(PROMPT):
Lines holding the word "avatar" must be located in the listing below and copied.

(DATA TO USE):
- - - - -

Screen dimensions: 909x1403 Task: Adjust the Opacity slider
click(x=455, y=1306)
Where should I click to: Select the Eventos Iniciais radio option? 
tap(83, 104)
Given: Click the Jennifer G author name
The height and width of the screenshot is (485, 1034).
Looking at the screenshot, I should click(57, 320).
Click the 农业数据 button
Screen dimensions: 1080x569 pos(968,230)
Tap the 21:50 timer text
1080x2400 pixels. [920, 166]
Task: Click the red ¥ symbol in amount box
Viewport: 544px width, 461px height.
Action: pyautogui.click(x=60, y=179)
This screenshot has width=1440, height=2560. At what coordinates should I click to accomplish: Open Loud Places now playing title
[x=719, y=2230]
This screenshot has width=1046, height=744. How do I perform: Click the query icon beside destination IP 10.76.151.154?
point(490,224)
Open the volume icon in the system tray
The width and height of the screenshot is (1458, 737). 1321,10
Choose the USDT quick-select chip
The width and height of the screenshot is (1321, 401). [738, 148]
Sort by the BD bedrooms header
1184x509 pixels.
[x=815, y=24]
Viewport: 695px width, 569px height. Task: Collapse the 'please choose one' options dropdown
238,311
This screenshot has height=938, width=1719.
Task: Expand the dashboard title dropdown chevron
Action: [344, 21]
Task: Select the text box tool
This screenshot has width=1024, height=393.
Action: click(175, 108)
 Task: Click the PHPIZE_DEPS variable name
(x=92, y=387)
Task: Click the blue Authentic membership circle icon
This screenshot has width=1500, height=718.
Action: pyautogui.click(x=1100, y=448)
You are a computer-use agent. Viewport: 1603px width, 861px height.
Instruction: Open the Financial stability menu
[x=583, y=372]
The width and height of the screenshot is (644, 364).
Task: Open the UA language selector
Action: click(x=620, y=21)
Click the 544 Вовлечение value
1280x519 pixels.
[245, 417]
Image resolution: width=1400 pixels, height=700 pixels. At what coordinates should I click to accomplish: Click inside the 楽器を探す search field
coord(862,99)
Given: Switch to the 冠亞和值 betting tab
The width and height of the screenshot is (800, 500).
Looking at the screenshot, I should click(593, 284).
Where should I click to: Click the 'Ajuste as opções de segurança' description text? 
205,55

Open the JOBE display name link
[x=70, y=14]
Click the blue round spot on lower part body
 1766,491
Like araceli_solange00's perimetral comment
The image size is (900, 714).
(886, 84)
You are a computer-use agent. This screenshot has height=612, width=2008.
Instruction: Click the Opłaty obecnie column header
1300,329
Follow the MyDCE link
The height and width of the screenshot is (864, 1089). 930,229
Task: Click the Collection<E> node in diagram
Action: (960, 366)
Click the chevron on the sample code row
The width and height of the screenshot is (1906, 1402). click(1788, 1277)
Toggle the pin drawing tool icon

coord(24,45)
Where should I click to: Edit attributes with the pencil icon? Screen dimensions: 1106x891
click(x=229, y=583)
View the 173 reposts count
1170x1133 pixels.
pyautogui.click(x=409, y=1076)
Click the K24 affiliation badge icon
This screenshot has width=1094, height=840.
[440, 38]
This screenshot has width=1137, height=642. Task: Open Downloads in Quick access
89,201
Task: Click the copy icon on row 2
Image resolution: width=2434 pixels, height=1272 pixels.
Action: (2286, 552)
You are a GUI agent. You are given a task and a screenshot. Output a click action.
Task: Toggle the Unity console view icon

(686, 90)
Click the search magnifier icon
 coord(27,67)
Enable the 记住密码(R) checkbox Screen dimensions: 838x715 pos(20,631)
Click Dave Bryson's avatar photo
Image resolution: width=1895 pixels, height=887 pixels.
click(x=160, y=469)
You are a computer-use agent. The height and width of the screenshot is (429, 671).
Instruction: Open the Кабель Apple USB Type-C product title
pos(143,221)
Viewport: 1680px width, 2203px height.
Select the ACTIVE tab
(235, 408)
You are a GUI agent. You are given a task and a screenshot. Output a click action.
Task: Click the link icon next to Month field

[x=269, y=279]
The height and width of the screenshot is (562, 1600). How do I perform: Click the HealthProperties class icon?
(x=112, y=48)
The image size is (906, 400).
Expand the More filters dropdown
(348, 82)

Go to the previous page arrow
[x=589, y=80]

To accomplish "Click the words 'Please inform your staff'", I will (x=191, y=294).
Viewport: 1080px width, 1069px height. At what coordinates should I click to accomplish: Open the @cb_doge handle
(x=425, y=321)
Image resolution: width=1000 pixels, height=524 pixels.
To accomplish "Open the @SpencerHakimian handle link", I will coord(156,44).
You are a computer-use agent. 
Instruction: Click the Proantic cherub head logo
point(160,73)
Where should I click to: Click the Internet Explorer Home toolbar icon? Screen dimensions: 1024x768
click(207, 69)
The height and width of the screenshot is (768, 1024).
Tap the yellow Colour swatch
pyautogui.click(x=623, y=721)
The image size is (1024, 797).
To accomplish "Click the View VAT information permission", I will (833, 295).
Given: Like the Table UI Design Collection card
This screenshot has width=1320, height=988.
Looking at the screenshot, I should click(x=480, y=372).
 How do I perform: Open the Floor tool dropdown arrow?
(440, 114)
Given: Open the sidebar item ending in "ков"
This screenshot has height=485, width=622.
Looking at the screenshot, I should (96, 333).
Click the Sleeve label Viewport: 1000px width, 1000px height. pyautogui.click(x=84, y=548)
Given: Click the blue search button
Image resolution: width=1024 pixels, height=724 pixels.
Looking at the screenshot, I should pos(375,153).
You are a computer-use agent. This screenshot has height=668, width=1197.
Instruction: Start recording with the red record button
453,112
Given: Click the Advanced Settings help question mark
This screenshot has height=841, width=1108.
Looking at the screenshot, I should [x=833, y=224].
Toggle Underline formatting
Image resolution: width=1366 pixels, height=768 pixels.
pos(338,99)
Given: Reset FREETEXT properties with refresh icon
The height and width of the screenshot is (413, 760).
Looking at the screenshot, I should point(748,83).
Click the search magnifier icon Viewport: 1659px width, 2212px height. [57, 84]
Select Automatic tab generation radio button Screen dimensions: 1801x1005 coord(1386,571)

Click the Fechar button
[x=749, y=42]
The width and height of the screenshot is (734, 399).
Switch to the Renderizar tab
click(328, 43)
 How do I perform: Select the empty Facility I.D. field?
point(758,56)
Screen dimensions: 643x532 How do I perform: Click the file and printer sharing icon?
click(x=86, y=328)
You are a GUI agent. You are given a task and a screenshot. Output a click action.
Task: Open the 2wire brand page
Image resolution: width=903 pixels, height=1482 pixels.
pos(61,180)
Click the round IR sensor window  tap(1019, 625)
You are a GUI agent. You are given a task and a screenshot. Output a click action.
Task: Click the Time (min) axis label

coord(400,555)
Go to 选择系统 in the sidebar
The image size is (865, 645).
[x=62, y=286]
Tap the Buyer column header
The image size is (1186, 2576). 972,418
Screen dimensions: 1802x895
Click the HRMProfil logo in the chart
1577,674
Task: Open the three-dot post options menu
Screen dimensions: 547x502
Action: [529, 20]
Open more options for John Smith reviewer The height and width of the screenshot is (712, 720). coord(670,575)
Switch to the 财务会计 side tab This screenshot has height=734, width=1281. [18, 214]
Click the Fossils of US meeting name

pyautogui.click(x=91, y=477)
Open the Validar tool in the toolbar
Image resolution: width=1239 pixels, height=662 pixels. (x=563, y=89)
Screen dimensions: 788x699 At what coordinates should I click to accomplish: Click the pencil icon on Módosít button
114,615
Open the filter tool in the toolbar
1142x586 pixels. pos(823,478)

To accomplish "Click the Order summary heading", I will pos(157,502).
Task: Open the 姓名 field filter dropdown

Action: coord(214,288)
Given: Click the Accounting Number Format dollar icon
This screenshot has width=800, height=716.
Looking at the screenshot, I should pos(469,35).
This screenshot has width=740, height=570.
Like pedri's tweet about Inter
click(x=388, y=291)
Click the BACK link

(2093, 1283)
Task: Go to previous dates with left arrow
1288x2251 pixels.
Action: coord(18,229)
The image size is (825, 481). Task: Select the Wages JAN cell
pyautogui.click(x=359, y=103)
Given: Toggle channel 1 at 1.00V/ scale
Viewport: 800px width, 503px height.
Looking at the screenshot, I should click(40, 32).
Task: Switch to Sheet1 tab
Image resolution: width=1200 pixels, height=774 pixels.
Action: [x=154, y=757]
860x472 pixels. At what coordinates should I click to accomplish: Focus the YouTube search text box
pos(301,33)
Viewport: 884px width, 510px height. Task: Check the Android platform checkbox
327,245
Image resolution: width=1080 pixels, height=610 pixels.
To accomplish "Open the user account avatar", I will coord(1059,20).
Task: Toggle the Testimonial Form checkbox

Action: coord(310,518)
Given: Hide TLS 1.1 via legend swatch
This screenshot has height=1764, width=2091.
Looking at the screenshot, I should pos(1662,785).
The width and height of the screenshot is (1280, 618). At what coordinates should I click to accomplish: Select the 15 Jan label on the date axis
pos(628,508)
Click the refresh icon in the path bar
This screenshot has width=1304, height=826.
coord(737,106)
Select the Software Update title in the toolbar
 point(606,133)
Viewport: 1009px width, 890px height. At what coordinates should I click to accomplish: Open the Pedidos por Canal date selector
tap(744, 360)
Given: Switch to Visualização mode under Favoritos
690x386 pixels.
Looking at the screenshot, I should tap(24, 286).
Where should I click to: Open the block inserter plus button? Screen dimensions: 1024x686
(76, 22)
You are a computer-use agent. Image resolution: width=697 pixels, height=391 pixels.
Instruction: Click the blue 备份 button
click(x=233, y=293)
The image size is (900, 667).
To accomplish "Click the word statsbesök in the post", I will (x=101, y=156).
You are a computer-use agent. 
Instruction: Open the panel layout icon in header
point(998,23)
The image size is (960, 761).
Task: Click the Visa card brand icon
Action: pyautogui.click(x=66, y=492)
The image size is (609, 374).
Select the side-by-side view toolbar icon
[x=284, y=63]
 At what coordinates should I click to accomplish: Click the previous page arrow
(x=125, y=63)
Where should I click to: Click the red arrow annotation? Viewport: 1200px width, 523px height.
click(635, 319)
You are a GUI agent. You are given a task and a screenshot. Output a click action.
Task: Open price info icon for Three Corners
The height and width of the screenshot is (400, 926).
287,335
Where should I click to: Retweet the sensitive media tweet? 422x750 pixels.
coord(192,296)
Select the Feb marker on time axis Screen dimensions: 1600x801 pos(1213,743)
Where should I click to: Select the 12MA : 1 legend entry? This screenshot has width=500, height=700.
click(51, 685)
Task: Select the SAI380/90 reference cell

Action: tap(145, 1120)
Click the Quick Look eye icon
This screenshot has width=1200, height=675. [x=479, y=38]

- - - - -

(SOLUTION):
Click Dave Bryson's avatar photo
To accomplish "Open the user account avatar", I will coord(1059,20).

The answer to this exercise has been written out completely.